**Brief:**
Across the records, how many lines contain "magnifier"? Answer with the number alone.
====== Dataset ======
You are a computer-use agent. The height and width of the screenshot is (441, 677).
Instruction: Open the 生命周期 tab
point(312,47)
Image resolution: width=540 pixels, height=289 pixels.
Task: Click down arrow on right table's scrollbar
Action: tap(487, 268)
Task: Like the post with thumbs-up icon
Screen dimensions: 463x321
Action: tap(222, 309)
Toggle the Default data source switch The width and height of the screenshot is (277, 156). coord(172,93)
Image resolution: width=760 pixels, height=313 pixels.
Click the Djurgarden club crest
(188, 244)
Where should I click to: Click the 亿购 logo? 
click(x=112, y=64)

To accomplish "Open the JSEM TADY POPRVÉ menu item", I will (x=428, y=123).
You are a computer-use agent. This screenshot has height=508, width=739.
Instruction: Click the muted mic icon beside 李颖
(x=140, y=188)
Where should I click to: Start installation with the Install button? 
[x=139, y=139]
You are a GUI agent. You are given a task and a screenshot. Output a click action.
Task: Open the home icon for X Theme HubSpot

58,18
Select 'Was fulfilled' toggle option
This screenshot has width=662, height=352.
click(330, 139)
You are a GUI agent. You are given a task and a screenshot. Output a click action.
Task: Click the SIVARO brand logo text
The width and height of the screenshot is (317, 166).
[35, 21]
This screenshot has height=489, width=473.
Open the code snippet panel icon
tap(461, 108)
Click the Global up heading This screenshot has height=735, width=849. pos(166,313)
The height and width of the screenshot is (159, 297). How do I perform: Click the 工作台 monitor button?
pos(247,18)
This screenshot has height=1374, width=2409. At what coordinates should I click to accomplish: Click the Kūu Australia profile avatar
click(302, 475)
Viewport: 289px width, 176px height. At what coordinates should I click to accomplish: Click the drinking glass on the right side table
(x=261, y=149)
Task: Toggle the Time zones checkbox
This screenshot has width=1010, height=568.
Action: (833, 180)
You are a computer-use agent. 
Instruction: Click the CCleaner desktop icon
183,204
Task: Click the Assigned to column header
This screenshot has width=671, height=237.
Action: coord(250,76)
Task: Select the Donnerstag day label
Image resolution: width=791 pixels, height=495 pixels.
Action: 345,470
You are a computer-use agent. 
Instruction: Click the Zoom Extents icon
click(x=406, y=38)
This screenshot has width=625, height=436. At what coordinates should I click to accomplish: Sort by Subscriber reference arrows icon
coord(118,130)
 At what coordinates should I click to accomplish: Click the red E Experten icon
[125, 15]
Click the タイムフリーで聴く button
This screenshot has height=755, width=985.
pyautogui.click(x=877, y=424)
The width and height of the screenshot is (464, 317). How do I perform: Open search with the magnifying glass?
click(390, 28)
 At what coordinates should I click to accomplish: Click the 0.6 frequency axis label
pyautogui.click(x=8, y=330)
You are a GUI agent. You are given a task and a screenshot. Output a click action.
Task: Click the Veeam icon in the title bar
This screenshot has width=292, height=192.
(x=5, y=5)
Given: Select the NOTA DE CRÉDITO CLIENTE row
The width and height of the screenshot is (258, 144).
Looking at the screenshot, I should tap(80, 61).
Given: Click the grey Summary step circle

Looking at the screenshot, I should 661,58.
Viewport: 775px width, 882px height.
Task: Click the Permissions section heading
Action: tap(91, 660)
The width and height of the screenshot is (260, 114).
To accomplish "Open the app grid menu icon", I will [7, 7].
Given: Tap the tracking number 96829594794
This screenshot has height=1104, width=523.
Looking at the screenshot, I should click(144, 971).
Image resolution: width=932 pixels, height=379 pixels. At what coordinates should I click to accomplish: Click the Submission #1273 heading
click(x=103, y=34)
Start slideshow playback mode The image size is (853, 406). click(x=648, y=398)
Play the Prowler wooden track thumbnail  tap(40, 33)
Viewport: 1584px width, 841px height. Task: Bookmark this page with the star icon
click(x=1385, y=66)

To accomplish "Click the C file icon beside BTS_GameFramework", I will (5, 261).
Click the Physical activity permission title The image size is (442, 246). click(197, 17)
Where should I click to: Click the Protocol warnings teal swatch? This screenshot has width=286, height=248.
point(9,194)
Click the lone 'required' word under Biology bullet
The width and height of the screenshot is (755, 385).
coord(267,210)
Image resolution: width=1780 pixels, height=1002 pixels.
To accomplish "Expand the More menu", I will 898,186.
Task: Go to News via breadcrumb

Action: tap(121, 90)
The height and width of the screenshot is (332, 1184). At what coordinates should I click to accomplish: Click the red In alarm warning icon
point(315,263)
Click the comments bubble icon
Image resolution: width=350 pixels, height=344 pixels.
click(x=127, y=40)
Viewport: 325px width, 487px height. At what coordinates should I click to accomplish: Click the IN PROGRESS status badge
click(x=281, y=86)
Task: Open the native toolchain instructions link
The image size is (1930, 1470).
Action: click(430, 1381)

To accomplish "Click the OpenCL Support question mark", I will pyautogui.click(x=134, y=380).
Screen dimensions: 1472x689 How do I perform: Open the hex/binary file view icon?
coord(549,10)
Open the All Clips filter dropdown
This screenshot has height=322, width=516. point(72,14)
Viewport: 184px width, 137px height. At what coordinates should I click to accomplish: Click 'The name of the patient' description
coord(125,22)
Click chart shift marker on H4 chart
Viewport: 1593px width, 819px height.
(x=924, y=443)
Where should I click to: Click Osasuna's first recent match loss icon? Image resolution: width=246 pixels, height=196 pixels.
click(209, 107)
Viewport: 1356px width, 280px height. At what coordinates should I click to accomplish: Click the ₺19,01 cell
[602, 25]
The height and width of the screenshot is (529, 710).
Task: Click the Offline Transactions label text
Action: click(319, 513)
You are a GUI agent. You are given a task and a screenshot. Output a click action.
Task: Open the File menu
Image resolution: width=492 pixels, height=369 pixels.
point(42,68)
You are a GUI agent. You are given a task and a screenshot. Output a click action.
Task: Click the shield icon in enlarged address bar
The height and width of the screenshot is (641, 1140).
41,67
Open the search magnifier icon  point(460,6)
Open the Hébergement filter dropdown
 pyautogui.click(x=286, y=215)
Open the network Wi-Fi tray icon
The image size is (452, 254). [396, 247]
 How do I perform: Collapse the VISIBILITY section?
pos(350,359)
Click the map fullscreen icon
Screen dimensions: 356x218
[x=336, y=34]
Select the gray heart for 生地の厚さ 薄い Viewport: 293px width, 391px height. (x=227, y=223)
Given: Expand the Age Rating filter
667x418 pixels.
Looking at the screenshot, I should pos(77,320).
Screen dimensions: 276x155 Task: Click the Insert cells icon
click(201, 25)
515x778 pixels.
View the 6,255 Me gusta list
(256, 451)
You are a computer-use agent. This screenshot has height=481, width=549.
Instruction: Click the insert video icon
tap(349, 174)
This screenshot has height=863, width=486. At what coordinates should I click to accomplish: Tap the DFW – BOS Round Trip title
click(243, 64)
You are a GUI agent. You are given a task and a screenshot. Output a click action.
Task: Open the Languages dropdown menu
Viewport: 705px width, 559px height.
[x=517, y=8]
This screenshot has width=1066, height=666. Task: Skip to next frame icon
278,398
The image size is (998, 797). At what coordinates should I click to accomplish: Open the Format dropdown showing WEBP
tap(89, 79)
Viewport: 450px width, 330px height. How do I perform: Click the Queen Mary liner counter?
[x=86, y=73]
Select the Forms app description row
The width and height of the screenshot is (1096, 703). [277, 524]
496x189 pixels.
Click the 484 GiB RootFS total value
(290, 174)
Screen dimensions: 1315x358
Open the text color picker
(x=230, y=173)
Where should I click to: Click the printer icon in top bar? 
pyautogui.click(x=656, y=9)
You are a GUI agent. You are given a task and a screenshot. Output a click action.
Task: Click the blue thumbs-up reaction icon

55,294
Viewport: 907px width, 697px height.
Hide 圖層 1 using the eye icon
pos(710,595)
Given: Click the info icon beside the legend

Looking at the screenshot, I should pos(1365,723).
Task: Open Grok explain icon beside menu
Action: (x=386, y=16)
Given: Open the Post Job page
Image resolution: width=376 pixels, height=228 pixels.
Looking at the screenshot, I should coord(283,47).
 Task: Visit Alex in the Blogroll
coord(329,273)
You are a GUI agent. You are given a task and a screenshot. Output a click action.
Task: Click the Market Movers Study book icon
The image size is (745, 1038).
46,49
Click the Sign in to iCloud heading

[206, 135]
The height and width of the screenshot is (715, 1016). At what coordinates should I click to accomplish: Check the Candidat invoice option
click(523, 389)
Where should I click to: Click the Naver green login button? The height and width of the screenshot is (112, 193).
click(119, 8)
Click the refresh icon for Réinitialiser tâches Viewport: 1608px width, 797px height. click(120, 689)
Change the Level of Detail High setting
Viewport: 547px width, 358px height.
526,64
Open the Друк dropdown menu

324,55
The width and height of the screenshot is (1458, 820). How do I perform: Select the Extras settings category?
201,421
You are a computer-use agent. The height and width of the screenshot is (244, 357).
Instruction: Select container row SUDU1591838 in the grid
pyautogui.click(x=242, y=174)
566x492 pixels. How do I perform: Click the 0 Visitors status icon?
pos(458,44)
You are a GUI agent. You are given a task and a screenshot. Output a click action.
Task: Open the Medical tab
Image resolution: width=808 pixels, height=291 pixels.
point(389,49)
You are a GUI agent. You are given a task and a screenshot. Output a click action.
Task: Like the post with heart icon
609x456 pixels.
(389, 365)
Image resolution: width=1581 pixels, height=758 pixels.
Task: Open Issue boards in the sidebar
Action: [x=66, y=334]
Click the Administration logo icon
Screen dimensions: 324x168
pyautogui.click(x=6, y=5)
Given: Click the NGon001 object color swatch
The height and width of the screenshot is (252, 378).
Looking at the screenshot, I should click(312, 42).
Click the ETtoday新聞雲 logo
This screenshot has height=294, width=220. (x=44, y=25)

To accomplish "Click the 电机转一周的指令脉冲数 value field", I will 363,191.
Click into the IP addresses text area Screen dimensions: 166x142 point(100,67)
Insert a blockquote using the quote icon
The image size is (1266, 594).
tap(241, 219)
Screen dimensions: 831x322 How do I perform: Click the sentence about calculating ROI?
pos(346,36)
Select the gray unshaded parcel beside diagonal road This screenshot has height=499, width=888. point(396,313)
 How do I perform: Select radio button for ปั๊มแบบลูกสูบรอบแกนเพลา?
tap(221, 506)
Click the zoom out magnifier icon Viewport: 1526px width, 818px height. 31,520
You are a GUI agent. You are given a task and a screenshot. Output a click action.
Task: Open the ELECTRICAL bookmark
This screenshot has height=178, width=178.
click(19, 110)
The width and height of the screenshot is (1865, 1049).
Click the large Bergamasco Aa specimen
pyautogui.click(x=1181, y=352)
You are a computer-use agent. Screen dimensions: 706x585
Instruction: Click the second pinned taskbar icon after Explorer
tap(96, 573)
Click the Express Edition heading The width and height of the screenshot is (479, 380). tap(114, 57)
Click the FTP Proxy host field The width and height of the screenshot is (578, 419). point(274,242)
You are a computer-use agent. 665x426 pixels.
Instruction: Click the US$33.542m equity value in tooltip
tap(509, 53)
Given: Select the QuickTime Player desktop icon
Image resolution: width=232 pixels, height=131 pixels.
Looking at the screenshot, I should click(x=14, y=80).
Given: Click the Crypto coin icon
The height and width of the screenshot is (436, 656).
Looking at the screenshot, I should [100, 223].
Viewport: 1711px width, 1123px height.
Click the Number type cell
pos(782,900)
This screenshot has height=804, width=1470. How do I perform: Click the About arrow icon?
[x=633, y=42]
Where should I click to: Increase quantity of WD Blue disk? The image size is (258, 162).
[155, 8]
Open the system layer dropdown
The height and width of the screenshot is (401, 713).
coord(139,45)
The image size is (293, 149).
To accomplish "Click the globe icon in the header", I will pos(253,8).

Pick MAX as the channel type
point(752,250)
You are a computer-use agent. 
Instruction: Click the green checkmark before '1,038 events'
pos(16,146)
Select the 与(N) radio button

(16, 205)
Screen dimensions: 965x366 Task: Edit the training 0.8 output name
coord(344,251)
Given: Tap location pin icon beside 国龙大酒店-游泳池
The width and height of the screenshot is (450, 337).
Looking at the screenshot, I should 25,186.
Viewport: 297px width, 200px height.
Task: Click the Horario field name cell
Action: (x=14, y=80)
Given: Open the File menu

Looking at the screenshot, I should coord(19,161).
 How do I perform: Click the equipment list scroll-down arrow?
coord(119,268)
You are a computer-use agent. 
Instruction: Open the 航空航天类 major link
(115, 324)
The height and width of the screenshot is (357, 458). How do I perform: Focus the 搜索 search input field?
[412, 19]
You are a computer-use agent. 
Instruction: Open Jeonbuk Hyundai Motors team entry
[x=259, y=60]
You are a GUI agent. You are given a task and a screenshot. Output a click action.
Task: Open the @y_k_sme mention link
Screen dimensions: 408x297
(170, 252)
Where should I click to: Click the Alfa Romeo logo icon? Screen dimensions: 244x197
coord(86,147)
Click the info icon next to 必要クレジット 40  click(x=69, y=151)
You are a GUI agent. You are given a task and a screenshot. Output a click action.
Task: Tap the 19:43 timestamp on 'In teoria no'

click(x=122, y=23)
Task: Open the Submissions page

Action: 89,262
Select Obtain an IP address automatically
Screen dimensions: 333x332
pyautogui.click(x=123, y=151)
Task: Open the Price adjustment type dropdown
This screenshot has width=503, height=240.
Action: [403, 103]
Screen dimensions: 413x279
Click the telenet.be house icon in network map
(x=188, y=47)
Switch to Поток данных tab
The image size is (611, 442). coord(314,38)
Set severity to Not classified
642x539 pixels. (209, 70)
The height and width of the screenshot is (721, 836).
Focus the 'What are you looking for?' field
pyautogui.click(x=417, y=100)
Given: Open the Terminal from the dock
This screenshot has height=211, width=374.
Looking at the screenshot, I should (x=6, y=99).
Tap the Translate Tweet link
======
**Output of the task:**
2